**EXERCISE BRIEF:** Reproduce word for word the stretch of lines from the beginning through the line containing "Action: (x=1129, y=233)", including both ends.

**DATA ENTRIES:**
----

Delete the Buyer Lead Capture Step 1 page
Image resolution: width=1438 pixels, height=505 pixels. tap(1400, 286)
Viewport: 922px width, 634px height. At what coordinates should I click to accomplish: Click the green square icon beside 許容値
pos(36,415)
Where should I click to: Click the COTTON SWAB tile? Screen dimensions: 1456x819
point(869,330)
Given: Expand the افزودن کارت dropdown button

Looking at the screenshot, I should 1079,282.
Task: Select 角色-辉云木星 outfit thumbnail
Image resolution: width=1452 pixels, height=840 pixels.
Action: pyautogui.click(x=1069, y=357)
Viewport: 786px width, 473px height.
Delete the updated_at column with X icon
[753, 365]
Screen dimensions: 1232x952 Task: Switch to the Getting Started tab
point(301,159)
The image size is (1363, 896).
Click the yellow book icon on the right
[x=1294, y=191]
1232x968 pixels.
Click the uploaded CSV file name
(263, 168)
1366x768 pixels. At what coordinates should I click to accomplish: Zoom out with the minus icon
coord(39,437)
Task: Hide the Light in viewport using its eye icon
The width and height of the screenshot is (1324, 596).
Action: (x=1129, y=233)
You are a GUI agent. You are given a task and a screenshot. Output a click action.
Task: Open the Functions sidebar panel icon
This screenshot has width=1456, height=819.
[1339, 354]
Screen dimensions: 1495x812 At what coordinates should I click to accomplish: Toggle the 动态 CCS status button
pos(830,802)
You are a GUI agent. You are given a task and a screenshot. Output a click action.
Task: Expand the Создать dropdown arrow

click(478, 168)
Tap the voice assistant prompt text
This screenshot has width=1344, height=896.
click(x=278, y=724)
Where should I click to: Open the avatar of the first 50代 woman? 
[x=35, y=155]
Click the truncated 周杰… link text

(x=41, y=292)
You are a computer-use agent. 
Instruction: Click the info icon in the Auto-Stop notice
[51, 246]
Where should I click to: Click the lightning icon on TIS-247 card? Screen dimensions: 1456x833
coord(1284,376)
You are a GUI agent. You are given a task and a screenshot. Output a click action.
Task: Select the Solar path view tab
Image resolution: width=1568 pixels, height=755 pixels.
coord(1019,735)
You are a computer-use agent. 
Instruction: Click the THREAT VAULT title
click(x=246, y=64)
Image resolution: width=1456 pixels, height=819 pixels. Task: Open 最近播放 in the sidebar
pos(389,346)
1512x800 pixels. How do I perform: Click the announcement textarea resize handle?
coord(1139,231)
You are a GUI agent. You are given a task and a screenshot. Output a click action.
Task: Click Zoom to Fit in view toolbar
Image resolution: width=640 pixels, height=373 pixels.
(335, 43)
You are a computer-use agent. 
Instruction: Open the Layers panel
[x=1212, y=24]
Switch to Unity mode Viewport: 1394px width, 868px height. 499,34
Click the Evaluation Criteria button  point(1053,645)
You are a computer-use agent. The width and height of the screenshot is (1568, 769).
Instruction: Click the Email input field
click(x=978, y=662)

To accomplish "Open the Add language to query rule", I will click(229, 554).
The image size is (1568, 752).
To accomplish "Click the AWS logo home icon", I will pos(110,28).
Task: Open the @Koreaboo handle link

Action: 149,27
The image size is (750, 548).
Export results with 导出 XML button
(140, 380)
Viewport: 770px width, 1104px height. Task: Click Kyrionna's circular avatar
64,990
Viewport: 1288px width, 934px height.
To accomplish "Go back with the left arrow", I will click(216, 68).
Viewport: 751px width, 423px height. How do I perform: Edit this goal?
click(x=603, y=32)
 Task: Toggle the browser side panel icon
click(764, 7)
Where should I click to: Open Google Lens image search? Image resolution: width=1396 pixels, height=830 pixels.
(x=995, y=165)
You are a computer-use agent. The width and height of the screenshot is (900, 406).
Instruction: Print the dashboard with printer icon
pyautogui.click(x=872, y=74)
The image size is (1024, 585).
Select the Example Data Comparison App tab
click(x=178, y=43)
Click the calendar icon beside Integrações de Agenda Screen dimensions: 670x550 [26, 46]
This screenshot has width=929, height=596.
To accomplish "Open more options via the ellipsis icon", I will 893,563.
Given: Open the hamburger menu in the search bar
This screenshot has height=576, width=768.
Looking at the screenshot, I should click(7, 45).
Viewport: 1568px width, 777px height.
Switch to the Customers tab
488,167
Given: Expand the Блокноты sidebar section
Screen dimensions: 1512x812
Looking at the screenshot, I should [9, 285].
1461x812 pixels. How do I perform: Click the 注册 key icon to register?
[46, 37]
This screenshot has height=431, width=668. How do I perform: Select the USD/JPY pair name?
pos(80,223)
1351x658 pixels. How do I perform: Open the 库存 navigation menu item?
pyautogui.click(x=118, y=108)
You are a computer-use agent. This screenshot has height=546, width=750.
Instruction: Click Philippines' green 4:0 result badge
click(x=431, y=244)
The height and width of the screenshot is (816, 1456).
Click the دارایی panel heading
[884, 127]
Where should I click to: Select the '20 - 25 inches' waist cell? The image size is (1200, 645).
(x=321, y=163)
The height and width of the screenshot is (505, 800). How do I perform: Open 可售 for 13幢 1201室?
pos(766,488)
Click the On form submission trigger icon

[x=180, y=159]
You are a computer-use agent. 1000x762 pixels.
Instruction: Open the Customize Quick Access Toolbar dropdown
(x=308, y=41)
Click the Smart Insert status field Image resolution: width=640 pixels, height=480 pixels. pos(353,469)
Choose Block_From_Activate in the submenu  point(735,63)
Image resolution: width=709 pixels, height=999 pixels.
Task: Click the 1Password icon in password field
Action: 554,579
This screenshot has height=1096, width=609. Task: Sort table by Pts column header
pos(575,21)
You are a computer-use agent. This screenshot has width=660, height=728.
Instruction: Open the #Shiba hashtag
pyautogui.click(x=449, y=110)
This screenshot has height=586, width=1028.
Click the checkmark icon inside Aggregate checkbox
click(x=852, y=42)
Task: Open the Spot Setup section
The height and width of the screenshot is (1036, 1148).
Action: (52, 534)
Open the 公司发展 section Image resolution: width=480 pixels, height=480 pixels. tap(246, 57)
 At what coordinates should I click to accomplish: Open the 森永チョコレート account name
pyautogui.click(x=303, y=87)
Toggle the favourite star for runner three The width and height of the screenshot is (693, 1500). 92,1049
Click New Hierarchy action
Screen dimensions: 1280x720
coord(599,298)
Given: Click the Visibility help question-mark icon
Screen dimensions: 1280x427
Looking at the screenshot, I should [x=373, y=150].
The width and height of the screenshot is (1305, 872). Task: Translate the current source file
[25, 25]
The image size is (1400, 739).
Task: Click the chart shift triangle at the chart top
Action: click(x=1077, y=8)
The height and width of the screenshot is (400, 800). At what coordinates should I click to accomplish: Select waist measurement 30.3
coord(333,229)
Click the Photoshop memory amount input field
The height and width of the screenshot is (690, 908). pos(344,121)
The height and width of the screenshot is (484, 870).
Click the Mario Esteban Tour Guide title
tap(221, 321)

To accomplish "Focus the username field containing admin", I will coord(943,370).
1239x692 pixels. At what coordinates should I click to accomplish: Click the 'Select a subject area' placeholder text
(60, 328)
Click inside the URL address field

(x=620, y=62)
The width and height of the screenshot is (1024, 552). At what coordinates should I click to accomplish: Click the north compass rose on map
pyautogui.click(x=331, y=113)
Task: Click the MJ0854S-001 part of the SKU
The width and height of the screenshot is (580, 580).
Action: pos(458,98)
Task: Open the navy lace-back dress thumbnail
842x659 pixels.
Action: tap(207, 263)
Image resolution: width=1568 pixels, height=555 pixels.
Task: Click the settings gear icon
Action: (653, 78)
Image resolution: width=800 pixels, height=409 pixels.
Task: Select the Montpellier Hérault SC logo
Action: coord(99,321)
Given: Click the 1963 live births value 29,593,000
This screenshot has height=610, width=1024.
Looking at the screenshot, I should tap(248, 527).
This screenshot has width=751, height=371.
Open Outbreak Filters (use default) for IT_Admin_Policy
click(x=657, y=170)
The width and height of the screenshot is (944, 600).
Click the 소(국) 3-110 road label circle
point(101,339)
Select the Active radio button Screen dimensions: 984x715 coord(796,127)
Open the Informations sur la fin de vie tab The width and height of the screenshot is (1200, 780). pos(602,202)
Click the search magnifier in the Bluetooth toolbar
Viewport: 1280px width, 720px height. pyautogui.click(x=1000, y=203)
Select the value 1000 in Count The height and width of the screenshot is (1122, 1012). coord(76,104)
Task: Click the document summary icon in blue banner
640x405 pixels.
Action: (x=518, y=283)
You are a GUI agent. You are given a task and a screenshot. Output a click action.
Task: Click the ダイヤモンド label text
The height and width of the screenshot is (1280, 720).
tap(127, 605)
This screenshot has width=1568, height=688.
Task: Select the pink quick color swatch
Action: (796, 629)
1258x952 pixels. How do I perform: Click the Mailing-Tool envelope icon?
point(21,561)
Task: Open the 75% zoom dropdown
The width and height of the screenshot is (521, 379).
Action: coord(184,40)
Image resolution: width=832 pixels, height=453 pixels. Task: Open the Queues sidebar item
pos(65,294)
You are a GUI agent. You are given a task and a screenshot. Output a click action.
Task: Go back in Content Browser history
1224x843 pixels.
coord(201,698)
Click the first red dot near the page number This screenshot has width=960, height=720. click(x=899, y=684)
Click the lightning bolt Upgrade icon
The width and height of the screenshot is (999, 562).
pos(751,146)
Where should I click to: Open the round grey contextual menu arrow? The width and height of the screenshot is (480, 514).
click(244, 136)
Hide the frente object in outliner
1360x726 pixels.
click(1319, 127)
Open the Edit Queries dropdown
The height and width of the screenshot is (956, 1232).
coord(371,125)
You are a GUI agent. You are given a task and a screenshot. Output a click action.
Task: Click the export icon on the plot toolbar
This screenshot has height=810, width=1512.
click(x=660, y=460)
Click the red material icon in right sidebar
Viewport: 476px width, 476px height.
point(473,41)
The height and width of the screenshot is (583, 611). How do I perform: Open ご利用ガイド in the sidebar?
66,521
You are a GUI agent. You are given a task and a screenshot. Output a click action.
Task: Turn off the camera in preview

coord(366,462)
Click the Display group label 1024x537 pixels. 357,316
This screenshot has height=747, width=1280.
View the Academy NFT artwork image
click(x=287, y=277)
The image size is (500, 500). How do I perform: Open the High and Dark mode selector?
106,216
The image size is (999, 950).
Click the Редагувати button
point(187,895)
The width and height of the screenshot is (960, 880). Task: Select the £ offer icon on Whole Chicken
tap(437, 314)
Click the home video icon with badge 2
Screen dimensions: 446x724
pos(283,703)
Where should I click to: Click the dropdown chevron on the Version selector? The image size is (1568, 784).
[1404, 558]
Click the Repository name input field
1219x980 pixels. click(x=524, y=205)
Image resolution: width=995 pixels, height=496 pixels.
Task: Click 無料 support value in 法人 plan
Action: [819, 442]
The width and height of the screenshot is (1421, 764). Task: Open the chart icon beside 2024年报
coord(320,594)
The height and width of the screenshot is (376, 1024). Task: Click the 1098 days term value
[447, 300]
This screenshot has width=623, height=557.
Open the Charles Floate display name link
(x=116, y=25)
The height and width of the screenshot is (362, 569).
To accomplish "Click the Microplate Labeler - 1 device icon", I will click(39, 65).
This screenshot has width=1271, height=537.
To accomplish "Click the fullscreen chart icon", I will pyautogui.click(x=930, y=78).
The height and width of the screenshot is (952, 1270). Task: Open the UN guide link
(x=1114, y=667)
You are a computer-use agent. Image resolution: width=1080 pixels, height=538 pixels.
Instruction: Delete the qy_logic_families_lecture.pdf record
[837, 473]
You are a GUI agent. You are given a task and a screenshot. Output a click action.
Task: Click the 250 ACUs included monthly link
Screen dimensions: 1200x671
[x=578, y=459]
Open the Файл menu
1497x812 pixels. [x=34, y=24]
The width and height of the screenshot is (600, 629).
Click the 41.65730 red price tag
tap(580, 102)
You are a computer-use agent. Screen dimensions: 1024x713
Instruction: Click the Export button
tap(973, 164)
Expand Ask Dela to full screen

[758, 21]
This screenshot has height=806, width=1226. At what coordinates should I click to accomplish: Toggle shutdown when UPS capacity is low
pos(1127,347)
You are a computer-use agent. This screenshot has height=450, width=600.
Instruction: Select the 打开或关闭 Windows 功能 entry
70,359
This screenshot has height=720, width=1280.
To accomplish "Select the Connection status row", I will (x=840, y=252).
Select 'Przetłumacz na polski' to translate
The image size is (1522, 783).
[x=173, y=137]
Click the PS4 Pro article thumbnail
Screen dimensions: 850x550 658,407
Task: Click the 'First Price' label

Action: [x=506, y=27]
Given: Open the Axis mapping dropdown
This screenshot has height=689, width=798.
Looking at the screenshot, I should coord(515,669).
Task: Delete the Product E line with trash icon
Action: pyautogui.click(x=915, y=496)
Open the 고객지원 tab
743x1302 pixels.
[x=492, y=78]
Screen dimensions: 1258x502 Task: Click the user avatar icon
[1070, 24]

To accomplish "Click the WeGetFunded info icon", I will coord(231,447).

----

**SOLUTION TO THIS PROBLEM:**
Delete the Buyer Lead Capture Step 1 page
Image resolution: width=1438 pixels, height=505 pixels. tap(1400, 286)
Viewport: 922px width, 634px height. At what coordinates should I click to accomplish: Click the green square icon beside 許容値
pos(36,415)
Where should I click to: Click the COTTON SWAB tile? Screen dimensions: 1456x819
point(869,330)
Given: Expand the افزودن کارت dropdown button

Looking at the screenshot, I should 1079,282.
Task: Select 角色-辉云木星 outfit thumbnail
Image resolution: width=1452 pixels, height=840 pixels.
Action: pyautogui.click(x=1069, y=357)
Viewport: 786px width, 473px height.
Delete the updated_at column with X icon
[753, 365]
Screen dimensions: 1232x952 Task: Switch to the Getting Started tab
point(301,159)
The image size is (1363, 896).
Click the yellow book icon on the right
[x=1294, y=191]
1232x968 pixels.
Click the uploaded CSV file name
(263, 168)
1366x768 pixels. At what coordinates should I click to accomplish: Zoom out with the minus icon
coord(39,437)
Task: Hide the Light in viewport using its eye icon
The width and height of the screenshot is (1324, 596).
Action: (x=1129, y=233)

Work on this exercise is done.